Understanding AI in Clinical Trials: Where Do We Begin?

Clinical trial study teams recognize that Artificial Intelligence (AI) is becoming an essential tool in the industry. Many feel the pressure to adopt AI and develop an AI strategy but struggle with where to start. The challenge isn’t just about implementation—it’s about understanding what AI is, what it can do, and its limitations.

Too often, AI is presented as a futuristic, catch-all solution. While teams read about AI breakthroughs in the news and see new products integrating AI, they lack the vocabulary and foundational knowledge to assess AI’s real-world applications in clinical trials.

To bridge this gap, here are three core AI concepts that every clinical trial study team should understand.

1. Large Language Models (LLMs)

A Large Language Model (LLM) is an AI algorithm trained to process and generate human language. It works by analyzing vast amounts of text from the internet and predicting the most likely sequence of words based on a given prompt.

Key Limitations:

• LLMs don’t make judgments or analyze data like a human would. They predict responses based on patterns rather than critical thinking.
  

• Their knowledge is limited to what they’ve been trained on. If AI systems rely too heavily on sources like social media, the generated responses can be biased or unreliable.
  

• It's not inherently ethical - LLMs can have a hard time understanding certain social norms, so some clinical initiatives like study diversity or recruitment could be problematic if depending on AI to recognize all relevant social norms or limitations. For clinical trial teams, this means that while LLMs can assist in drafting reports or summarizing information, they should not be relied upon for critical decision-making without human verification.

2. AI Hallucinations

Hallucination is a common AI phenomenon where an AI model generates false or misleading information because it is designed to always provide an answer, even when it lacks the necessary data.

Why It Matters in Clinical Trials:

AI-generated hallucinations can be harmless in creative fields, but they pose significant risks in clinical research. If AI is used to summarize clinical data or answer regulatory questions, its output could contain inaccuracies that may not be immediately obvious. The greatest risk is that if a user does not already know the answer, they may not realize when AI is providing incorrect information.
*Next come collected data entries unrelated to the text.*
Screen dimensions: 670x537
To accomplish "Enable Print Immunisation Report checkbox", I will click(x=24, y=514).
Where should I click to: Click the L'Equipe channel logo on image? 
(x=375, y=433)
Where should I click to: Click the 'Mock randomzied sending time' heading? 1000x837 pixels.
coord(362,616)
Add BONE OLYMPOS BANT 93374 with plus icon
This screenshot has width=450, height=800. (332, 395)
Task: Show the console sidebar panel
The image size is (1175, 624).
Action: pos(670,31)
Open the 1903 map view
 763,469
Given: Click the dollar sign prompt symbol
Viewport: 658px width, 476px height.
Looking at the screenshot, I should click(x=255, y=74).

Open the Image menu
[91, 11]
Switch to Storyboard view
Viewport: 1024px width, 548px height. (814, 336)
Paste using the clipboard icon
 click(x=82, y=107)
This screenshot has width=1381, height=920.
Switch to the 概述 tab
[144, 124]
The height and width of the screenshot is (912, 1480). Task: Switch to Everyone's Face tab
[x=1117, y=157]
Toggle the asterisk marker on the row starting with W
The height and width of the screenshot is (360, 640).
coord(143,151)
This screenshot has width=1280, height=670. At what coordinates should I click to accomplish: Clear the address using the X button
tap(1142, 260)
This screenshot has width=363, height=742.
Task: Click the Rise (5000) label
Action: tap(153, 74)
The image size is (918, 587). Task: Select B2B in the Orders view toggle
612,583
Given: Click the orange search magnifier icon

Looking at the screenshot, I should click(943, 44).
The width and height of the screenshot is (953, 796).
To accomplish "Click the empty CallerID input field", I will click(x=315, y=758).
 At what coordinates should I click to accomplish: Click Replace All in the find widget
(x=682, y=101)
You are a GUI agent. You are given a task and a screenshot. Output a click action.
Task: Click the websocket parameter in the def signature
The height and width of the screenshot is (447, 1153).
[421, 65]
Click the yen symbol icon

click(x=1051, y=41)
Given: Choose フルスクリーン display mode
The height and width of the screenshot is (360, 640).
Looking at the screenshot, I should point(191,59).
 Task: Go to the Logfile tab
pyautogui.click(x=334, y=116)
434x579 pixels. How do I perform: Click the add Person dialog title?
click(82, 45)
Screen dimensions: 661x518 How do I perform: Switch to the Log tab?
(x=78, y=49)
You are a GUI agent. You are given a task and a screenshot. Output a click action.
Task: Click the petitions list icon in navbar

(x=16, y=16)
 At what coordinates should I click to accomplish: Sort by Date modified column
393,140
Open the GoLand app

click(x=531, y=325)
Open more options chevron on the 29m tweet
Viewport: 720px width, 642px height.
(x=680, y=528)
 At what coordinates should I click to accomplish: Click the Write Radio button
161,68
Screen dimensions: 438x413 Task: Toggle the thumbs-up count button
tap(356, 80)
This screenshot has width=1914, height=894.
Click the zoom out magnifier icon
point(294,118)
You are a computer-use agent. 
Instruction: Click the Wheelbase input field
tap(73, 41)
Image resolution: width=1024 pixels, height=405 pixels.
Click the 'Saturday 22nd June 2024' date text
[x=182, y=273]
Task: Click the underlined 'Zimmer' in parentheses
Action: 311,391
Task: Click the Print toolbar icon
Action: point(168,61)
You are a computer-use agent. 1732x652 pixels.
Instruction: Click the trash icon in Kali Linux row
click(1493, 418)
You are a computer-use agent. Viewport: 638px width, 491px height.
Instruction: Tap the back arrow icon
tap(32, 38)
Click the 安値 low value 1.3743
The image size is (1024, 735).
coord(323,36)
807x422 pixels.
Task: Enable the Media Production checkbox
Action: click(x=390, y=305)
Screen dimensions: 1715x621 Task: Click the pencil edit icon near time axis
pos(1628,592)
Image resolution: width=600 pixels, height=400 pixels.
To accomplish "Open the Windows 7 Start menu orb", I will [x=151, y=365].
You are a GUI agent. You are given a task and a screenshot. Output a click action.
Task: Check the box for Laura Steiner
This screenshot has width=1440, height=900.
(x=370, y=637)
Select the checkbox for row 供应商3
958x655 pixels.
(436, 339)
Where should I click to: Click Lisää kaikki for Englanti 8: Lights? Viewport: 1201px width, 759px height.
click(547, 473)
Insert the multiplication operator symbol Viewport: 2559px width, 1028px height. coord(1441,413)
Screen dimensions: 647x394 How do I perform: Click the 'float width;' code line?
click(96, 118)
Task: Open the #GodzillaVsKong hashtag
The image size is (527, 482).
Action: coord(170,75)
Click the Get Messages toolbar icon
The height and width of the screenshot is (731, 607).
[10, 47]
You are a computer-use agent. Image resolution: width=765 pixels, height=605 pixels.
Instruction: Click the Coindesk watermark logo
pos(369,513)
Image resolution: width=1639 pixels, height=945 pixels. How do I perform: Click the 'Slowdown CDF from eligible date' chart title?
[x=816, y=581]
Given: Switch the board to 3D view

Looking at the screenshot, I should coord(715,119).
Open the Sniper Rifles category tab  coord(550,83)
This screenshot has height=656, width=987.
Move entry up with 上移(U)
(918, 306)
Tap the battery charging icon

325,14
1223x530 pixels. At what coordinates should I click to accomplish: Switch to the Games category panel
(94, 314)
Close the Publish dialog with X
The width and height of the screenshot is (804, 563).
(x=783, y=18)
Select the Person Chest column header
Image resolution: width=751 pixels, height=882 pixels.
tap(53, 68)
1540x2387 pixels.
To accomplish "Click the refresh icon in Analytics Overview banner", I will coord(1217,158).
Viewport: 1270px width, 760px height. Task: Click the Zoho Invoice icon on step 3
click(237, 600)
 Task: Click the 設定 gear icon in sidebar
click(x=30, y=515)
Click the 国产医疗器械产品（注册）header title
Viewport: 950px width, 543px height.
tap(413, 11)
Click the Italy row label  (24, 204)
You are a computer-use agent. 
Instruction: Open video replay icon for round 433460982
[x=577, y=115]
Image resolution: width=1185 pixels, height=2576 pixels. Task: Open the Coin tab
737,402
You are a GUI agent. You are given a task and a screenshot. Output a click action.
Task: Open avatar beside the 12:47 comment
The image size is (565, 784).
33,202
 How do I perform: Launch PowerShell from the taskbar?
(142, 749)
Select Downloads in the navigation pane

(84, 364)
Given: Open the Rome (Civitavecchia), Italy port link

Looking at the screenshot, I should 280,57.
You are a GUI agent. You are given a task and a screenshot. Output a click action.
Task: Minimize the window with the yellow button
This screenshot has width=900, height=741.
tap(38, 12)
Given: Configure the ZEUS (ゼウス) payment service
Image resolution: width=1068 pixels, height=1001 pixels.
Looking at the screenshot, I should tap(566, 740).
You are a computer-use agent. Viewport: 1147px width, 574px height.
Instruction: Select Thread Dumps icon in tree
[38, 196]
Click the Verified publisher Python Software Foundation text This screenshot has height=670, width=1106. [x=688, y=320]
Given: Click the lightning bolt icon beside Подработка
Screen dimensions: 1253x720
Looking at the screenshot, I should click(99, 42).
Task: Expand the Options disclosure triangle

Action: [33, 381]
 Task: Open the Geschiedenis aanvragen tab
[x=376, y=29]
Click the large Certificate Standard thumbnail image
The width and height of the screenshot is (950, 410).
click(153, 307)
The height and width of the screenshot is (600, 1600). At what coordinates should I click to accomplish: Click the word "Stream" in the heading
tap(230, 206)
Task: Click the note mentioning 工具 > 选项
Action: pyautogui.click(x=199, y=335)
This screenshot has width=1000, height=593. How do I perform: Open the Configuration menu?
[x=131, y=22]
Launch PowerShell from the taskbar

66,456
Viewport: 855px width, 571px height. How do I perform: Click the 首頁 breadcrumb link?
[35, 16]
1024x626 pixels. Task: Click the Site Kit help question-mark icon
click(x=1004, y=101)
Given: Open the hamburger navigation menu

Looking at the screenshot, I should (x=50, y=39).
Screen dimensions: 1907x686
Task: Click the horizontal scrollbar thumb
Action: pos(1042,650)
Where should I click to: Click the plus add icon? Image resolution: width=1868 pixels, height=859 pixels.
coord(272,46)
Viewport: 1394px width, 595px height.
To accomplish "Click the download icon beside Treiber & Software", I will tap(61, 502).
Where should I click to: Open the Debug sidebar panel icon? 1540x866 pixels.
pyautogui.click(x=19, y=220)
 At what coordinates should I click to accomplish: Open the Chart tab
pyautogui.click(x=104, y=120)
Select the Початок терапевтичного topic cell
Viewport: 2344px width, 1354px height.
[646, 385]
To mitigate this risk, clinical teams need verification processes and full output traceability in place to ensure AI-generated content is relevant and accurate before it is used in critical applications.

3. Safe Application of AI in Clinical Settings

Applying AI safely in clinical trials means ensuring transparency, accountability, and regulatory compliance.

Best Practices:

• Transparency: AI-generated outputs should always include references and traceable sources, similar to how an intern would be expected to show their work.
  

• Audit Logs: AI-driven processes should be accompanied by documentation and validation to ensure accuracy.
  

• Checks and Balances: Secondary review systems should verify AI-generated content before it is applied to clinical decisions.

At Tryal, we take a structured approach to AI adoption, ensuring that all AI-driven insights are transparent, reviewable, and compliant with industry regulations.

Common Misconceptions and Risks of AI in Clinical Trials

Many professionals fall into two extremes:

1. Blind Adoption – Rapid AI adoption without fully understanding its limitations can lead to serious risks.
   

2. Complete Avoidance – Fear of AI can result in missed opportunities for efficiency and innovation.

A prime example is the over reliance on ChatGPT for clinical content. Asking AI a clinical question and pasting the response into a controlled system is akin to taking advice from a random person without verification. When put in these terms, it’s clear why unchecked AI adoption can be risky.

Building a Safe, Educated Future for AI in Clinical Trials

AI is not something to fear—but it does require education and careful implementation. At Tryal, we are committed to helping clinical teams navigate AI adoption safely. By prioritizing education, transparency, and compliance, we ensure that AI enhances clinical research without compromising quality or safety.

Understanding AI is the first step toward leveraging it effectively in clinical trials. With the right knowledge and safeguards, study teams can confidently integrate AI into their workflows to improve efficiency and decision-making while maintaining regulatory compliance.